Гарри лежал в гостиной, блаженно растянувшись на диване и уже не стремясь прикрыть собственную наготу. Впрочем, по сравнению с «ребе» он был воплощением целомудрия: тот уселся за рояль, совершенно голый, с таким невозмутимым видом, будто облачен не в костюм Адама, а по меньшей мере в концертный фрак.
— Энергия на нуле, но я же обещал сыграть Счастливую Импровизацию, — сказал Северус. Его руки мягко коснулись клавиш и извлекли из глубин рояля тихий и нежный аккорд. — Закрой глаза, Кит. Представь себе, что ты на море, — предложил он.
— Я хочу на тебя смотреть, — признался Гарри, разглядывая обнаженного исполнителя.
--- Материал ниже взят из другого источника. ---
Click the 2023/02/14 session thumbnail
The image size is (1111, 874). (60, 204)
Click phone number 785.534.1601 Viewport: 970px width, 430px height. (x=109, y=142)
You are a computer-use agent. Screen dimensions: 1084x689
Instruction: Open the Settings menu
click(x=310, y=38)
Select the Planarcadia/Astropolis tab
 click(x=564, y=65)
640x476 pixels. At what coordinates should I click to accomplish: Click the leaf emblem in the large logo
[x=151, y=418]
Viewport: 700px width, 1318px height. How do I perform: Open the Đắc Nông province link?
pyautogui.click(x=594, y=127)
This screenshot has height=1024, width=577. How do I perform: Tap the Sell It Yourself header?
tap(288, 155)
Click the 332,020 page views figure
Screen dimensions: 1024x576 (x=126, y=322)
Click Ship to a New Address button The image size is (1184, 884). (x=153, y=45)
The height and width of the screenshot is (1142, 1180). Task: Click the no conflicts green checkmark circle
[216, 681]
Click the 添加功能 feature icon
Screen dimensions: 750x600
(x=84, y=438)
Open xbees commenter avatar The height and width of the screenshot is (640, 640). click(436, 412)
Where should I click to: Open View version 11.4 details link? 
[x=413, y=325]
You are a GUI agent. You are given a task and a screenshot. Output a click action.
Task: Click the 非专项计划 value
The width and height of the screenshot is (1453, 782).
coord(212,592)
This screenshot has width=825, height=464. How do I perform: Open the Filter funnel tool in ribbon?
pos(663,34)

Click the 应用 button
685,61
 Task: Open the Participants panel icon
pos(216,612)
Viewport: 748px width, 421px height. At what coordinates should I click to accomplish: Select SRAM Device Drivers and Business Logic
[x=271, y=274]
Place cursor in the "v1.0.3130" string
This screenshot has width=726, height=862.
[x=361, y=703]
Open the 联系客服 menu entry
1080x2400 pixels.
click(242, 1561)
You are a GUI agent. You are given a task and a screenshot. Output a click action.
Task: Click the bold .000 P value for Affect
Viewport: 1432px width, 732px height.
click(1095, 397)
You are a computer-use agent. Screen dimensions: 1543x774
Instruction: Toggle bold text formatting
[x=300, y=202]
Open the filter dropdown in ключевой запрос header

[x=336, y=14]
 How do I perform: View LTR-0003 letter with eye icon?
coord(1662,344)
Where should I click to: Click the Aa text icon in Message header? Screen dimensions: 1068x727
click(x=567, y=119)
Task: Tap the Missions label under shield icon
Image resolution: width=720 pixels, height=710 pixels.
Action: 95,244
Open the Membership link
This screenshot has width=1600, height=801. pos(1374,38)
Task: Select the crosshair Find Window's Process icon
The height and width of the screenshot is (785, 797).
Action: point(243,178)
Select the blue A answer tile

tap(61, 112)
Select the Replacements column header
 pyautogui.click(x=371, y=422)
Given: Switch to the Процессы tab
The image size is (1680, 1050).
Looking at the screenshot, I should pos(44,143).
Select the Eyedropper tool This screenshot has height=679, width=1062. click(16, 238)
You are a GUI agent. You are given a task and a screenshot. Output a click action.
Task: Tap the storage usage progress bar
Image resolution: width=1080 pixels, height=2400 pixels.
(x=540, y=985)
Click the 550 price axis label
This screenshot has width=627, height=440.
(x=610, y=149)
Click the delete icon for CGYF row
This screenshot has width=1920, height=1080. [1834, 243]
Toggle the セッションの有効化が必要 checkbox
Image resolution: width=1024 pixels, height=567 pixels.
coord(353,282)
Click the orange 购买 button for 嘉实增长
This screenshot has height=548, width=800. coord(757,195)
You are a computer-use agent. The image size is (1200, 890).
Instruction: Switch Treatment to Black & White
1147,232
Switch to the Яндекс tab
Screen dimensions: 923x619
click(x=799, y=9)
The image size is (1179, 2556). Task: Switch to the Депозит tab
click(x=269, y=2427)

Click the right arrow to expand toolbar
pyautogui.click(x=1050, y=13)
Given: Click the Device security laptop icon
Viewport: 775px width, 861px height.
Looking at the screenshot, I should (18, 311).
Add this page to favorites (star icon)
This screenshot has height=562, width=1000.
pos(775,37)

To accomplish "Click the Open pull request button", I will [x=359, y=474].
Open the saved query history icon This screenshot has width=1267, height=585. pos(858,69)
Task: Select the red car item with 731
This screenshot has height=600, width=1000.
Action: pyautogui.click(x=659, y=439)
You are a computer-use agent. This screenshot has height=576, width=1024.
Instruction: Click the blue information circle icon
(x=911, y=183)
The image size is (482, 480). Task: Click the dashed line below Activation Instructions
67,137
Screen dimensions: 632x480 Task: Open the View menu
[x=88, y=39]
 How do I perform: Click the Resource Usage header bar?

Бледнотелый друг с эбеновыми волосами, сидящий за черным роялем, казался ему воплощением волшебства. — Ты... красивый, — прошептал он.
— Осторожно, мистер Поттер, я могу обнадежиться вашими похвалами, — ухмыльнулся Северус. — И все-таки, закройте глаза, мой дорогой.
Гарри бросил на друга последний жадный взгляд и покорно прикрыл веки.
В следующую минуту он забыл, где находится, всецело захваченный музыкой моря. То, что это было настоящее море, Гарри почувствовал с первых аккордов. То затихая, то усиливаясь, будто шум накатывающих волн, мелодия увлекала, рисуя перед глазами лазурную водяную гладь. Слушая ритмичную перекличку то мягких, то рокочущих звуков, Гарри вдруг представил себя и Северуса парящими над морем альбатросами. Две белых птицы в звенящей небесной синеве наслаждались солнцем и свободой, счастливо подставляя крылья свежим воздушным потокам.
Музыка искрилась мажорными брызгами волн, играла лучами солнца, скользила нежными аккордами, рисуя в воображении далекий безмятежный горизонт. Гарри слушал, закинув руки за голову и блаженно улыбаясь.
«Так может играть тот, кто очень любит жизнь», — отчего-то подумал он и приоткрыл глаза. Дорогой друг, мало чем напоминающий альбатроса, казался сейчас вдохновенно красивым: он играл, запрокинув голову и закрыв глаза, настолько отрешенно и с такой душевной концентрацией, что Гарри только смотрел и слушал, завороженный, околдованный музыкой. Он вдруг подумал, что разгадка способности его друга «делать все хорошо» проста: Северус отдавал себя всему, что делал, до полного самозабвения.